The boats were about to head out for the start of the day’s fishing, when one of Capt. Seef’s sons pointed to the sky behind them. “Look,” he yelled, “smoke.”
Capt. Absalom Guthrie had shore watch duty that morning. His job was to scan the seas from the top of a high dune and look for whales. He was to send up a smoke signal if he spotted any.
The men in the boats stowed the gear for small fish and got the harpoons and lances ready before rowing out to sea. Other whalers had seen the signal and were dragging their boats into the water.
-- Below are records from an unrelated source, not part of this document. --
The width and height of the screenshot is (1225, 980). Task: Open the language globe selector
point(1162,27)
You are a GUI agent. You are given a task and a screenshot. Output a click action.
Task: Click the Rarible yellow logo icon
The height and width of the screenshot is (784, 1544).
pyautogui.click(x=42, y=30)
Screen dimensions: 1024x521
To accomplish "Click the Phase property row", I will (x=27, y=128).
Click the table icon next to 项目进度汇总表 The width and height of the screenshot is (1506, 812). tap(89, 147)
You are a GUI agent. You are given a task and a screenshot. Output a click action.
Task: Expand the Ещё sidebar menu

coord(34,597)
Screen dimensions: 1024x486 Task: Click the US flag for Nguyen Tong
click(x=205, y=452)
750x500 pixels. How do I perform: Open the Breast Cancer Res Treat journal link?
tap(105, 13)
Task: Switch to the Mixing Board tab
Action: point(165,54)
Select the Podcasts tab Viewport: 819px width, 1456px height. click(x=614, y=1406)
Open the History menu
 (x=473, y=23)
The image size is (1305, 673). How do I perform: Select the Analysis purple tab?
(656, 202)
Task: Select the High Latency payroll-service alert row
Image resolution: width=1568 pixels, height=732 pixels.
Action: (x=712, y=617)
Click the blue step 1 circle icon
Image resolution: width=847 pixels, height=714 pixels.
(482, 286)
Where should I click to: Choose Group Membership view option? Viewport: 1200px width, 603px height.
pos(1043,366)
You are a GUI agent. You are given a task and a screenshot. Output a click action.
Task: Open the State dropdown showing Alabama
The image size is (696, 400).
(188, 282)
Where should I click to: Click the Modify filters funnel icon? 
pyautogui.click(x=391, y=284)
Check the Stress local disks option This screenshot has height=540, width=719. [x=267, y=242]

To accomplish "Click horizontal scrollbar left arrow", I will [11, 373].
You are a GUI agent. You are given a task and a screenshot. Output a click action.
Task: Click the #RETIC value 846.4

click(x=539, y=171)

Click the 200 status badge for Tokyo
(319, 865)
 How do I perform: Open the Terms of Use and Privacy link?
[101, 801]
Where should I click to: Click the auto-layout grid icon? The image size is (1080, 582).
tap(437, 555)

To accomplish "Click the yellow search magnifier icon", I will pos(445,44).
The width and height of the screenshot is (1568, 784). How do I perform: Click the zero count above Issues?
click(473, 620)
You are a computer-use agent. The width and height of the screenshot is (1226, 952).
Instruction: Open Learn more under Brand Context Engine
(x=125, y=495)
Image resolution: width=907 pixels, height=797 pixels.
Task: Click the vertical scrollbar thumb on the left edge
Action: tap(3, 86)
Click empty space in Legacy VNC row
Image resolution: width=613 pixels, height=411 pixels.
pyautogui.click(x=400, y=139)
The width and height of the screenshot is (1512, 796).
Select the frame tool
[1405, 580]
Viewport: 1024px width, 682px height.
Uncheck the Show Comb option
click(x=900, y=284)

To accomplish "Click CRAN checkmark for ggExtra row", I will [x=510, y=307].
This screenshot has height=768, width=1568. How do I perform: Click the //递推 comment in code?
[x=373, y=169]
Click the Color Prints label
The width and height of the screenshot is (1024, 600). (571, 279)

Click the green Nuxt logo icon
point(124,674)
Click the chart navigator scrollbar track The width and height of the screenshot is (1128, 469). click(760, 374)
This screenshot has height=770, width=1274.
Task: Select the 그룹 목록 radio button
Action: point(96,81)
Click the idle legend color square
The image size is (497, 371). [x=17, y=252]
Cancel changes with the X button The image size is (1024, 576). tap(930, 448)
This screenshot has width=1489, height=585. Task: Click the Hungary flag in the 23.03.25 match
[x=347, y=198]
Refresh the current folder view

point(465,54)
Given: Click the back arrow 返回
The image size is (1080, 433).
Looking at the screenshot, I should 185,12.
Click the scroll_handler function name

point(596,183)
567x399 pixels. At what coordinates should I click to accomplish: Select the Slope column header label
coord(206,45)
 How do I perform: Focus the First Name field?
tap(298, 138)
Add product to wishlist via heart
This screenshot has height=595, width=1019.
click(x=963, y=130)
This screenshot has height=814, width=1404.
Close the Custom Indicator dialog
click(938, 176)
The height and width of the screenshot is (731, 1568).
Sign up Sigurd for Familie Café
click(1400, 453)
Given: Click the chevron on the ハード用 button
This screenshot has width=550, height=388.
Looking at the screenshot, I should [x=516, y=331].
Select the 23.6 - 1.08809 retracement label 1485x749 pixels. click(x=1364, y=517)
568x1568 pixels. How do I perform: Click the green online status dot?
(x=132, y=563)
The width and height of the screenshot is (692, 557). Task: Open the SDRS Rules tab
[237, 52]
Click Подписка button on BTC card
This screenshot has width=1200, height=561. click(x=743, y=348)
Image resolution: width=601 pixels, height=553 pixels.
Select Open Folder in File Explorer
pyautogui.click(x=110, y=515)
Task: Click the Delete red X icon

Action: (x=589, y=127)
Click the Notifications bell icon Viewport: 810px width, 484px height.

Among them was Sam Windsor, the only black man living on the Banks. He was known for his level head and melodious voice. He brought Bankers nearly to tears when he raised it in supplication to sing his favorite hymn, “How Tedious and Tasteless the Hours.”
“Oh, drive these dark clouds from my sky;
Thy soul-cheering presence restore;
Or take me unto Thee on high,
Where winter and clouds are not more.”
Capt. Seef wasn’t thinking about cheering souls and Sam’s singing, as his boys rowed hard to meet the whale. He was too busy loading the gun.